The ® symbol is different. You may only use it after the USPTO has officially issued your registration. Using ® while your application is still pending can be treated as fraud and may jeopardize your application. Federal law ties the ® symbol to an important practical consequence: if you don’t display it (or the words “Registered in U.S. Patent and Trademark Office”), you generally can’t recover profits or damages in an infringement lawsuit unless you prove the infringer had actual knowledge of your registration.14Office of the Law Revision Counsel. United States Code Title 15 – 1111 In other words, using the ® symbol isn’t technically mandatory, but skipping it weakens your ability to collect money from infringers.
Getting the registration certificate isn’t the finish line. The USPTO requires ongoing proof that you’re still using the mark, and missing these deadlines means losing your registration entirely.
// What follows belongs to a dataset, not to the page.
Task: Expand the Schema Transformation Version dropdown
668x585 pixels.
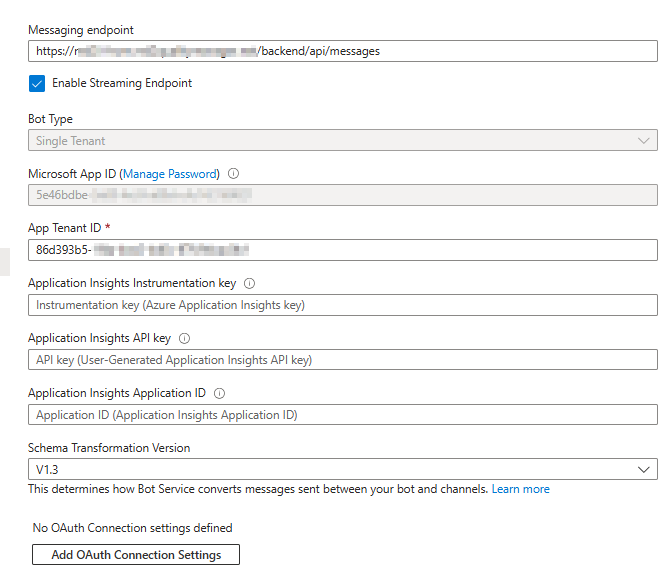Action: (x=342, y=469)
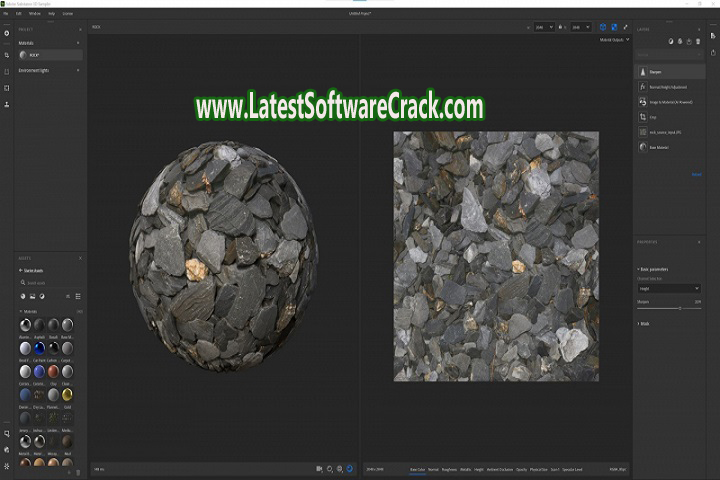Open the Height channel dropdown

pyautogui.click(x=669, y=289)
Between the fifth and sixth year after registration, you must file a “Declaration of Use” (also called a Section 8 declaration) proving the mark remains in active commercial use. If you miss this window, there’s a six-month grace period with an extra $100 fee per class, but after that, your registration is cancelled and cannot be revived.15United States Patent and Trademark Office. Post-Registration Timeline
Between the ninth and tenth year, you file both a Declaration of Use and a Renewal Application (Sections 8 and 9 combined). Each costs $325 per class when filed electronically, so the combined filing runs $650 per class.9United States Patent and Trademark Office. USPTO Fee Schedule You repeat this combined filing every ten years after that. Set calendar reminders well in advance. The grace period adds a $100 surcharge per filing per class, and there’s no mechanism to restore a registration once the grace period expires.
Even without registering, you acquire limited trademark rights the moment you start using a distinctive mark in commerce. These “common law” rights let you prevent others from using your mark, but only in the geographic area where you actually do business. For a website that serves customers nationwide, that geographic limitation may seem less relevant, but it creates real problems if a dispute arises with someone using a similar name in a different part of the country.
Federal registration solves this by giving you a presumption of ownership nationwide, the right to sue infringers in federal court, and after five years of registration, “incontestable” status that makes it much harder for competitors to challenge your mark. Registration also lets you record the mark with U.S. Customs and Border Protection to block counterfeit imports, and it serves as constructive notice to everyone in the country that the mark is taken. For a website brand that could attract customers from anywhere, federal registration is worth the investment over relying on common law alone.
A trademark registration doesn’t enforce itself. You’re responsible for monitoring the marketplace and taking action when someone uses a mark that’s confusingly similar to yours. If you don’t police your mark, you risk losing it. A trademark that becomes generic or widely used by others without challenge can lose its distinctiveness and, eventually, its legal protection.
Monitoring doesn’t have to be elaborate at first. Set up regular searches of the USPTO database for new applications that look or sound like your mark, search online for businesses using similar names, and watch domain registrations in your space. Professional monitoring services run roughly $300 to $1,000 per year and will flag potential conflicts for you automatically.
When you spot a potential infringement, the typical first step is a cease-and-desist letter. Most disputes at this stage resolve without litigation, especially when you have a federal registration backing your claim. If the letter doesn’t work, your registration gives you standing to file suit in federal court, where you can seek injunctive relief, the infringer’s profits, and your actual damages.